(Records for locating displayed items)
** Start **

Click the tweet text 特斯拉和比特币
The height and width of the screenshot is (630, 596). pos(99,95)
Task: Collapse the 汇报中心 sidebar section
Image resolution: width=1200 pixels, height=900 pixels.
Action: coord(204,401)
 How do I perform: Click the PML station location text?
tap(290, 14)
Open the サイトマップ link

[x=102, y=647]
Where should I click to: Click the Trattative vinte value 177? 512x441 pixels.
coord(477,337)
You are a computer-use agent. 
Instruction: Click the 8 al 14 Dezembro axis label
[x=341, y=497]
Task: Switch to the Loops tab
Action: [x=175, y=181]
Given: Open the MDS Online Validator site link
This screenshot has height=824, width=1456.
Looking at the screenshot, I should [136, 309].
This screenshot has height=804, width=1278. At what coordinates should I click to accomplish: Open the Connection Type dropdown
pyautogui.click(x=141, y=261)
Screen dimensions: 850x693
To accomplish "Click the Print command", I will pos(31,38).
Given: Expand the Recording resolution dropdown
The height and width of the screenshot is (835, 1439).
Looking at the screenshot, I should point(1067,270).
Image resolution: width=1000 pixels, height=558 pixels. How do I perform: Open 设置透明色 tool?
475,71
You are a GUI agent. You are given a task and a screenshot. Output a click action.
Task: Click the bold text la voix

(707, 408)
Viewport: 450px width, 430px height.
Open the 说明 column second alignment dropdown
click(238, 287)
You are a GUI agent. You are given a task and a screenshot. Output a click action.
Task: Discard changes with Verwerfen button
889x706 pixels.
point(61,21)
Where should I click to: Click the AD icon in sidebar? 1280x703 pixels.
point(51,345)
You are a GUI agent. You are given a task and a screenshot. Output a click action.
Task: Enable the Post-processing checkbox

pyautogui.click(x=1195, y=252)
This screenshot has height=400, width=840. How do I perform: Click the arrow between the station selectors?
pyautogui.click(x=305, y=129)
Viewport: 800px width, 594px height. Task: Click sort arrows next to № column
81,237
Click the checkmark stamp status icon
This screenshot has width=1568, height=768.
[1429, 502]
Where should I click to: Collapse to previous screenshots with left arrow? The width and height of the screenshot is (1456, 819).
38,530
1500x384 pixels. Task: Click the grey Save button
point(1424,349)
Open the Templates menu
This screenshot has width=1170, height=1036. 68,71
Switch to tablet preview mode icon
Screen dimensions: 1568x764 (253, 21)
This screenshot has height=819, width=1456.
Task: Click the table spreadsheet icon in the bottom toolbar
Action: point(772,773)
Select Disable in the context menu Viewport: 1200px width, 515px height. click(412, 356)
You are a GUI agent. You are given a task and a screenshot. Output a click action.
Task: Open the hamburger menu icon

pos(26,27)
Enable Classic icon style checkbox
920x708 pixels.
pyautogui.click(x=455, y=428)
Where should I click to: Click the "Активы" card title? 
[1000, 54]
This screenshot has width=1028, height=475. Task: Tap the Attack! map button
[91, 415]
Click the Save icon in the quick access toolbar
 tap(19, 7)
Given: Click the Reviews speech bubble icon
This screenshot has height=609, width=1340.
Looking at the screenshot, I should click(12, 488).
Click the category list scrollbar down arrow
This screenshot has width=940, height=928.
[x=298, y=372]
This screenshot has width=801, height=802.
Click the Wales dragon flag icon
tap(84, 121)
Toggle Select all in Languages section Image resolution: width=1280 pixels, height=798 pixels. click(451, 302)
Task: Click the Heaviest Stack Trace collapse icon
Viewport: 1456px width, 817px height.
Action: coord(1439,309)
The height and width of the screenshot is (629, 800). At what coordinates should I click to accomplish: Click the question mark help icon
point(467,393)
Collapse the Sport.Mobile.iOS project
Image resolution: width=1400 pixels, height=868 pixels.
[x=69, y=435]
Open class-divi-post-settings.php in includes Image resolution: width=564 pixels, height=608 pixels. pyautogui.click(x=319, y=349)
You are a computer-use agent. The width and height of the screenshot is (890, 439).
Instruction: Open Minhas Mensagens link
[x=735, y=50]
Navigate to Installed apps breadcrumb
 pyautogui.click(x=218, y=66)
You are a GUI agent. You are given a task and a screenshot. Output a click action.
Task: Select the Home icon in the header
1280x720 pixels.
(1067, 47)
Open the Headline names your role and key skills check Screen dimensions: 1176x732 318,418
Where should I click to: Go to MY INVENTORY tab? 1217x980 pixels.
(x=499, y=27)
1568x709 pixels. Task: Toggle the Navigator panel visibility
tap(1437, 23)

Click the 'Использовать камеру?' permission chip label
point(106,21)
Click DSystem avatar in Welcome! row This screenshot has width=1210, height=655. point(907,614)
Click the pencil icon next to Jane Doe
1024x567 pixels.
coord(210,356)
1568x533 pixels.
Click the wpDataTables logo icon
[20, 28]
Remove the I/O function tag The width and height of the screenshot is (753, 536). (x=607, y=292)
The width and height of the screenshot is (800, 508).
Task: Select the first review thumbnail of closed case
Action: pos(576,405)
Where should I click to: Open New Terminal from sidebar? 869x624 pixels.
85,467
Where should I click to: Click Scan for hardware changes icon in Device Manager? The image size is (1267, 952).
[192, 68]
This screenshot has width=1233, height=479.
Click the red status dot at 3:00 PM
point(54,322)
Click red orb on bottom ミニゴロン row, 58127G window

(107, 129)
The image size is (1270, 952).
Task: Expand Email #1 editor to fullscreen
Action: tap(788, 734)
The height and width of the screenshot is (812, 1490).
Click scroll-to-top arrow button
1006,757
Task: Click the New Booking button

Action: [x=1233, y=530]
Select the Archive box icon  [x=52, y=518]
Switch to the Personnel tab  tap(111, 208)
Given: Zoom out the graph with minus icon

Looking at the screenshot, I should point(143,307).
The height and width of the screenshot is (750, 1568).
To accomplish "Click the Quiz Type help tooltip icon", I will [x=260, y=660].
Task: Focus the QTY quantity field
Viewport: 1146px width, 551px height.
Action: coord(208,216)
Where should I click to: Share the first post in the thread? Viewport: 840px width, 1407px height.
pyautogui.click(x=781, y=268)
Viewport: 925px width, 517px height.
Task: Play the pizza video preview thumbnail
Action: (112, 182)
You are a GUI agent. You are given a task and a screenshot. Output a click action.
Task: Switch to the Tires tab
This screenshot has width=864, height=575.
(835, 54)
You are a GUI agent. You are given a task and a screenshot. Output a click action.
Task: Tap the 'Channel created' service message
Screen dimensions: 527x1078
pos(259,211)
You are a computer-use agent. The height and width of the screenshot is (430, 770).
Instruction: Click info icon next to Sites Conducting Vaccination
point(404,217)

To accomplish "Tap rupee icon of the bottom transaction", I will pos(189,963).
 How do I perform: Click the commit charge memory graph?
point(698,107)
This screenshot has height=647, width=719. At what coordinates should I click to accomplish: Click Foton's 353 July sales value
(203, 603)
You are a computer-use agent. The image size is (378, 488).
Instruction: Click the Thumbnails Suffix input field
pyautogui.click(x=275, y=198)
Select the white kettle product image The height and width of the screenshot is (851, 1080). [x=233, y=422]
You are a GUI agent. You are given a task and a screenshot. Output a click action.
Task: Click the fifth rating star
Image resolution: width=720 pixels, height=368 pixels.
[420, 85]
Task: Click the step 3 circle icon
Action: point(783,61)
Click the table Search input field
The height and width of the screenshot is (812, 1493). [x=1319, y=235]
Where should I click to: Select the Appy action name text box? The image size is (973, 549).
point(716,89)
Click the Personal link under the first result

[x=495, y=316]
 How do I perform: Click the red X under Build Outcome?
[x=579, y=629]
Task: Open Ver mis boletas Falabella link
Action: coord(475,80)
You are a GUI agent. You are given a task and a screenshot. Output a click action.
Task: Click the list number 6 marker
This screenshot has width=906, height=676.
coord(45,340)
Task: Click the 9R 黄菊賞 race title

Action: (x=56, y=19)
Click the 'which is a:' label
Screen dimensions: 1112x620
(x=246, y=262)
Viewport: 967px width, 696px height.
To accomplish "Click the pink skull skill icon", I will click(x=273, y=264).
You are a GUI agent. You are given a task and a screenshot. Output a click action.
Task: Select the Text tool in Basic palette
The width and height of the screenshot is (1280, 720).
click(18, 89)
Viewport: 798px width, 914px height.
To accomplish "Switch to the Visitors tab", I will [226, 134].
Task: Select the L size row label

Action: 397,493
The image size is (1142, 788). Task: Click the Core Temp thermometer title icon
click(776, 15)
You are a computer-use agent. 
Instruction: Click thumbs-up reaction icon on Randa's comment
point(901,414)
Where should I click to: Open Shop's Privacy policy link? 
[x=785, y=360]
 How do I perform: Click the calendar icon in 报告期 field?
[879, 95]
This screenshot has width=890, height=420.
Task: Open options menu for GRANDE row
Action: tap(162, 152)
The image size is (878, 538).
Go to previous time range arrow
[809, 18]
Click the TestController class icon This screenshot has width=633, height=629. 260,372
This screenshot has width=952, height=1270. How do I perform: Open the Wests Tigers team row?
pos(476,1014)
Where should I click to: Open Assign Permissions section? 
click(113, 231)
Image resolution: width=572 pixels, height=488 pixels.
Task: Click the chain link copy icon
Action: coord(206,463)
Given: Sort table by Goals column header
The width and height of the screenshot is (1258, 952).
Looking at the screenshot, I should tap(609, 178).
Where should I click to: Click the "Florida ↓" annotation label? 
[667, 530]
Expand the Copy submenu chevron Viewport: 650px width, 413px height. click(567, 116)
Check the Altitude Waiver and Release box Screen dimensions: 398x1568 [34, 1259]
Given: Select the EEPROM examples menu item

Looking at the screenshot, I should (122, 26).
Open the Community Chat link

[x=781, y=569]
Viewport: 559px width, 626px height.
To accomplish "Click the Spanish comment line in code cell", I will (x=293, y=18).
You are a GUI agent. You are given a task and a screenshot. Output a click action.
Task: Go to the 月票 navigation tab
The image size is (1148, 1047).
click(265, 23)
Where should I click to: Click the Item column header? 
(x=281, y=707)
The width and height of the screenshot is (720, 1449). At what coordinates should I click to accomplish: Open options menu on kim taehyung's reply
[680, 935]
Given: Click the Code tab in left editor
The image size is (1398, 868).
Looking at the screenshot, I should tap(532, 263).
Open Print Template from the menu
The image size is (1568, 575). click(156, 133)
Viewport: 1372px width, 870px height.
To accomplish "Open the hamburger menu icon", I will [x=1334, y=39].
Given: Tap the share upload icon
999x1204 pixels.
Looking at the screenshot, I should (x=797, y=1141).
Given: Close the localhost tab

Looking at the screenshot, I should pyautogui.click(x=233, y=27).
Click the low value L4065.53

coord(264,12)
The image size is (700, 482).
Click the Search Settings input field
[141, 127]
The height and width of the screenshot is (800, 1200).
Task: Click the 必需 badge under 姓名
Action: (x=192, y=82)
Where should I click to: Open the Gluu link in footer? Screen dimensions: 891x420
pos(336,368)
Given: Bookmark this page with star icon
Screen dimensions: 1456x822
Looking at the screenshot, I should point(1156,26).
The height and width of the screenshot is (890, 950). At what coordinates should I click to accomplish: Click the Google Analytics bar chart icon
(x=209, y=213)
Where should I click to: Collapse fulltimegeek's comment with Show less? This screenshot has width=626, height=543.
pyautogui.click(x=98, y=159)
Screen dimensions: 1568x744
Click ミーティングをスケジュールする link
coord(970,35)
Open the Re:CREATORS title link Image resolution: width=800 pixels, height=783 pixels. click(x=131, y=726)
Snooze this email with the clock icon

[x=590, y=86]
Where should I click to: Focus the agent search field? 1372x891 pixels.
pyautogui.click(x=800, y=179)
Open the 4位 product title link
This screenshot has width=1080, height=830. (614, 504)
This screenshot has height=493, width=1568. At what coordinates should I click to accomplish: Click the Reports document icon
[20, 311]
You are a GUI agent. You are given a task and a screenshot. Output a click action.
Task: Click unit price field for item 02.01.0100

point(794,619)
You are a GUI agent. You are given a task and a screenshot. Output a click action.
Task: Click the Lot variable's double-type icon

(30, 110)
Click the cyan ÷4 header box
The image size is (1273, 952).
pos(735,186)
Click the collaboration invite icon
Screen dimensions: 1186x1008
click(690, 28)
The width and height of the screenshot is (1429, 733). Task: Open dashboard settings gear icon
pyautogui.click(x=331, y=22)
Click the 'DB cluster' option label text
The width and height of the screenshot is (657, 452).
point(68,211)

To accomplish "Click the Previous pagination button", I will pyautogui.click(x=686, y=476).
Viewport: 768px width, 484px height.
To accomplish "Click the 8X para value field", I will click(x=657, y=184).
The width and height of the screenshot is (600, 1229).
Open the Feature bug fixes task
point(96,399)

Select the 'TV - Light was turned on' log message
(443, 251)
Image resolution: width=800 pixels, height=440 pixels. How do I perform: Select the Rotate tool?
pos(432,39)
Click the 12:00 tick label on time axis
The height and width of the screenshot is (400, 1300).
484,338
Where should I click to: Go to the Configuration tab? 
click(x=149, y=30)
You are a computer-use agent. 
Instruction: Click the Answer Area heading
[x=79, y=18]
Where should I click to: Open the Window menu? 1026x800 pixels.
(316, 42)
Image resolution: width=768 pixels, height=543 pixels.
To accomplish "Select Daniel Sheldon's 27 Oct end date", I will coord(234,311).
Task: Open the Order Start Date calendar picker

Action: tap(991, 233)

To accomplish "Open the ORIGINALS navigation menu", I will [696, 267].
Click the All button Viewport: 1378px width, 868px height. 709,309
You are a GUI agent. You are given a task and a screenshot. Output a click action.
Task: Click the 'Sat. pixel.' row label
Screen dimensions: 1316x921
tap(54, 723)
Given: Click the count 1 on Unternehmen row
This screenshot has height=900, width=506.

** End **

__Task__.
Recast the lines of the records between the line containing "The height and width of the screenshot is (812, 1490)." and the line containing "Action: coord(208,216)", inclusive, as a JSON list of strings with one string per line, skipping blank lines.

__Response to this exercise__.
[
  "The height and width of the screenshot is (812, 1490).",
  "Click scroll-to-top arrow button",
  "1006,757",
  "Task: Click the New Booking button",
  "Action: [x=1233, y=530]",
  "Select the Archive box icon  [x=52, y=518]",
  "Switch to the Personnel tab  tap(111, 208)",
  "Given: Zoom out the graph with minus icon",
  "Looking at the screenshot, I should point(143,307).",
  "The height and width of the screenshot is (750, 1568).",
  "To accomplish \"Click the Quiz Type help tooltip icon\", I will [x=260, y=660].",
  "Task: Focus the QTY quantity field",
  "Viewport: 1146px width, 551px height.",
  "Action: coord(208,216)"
]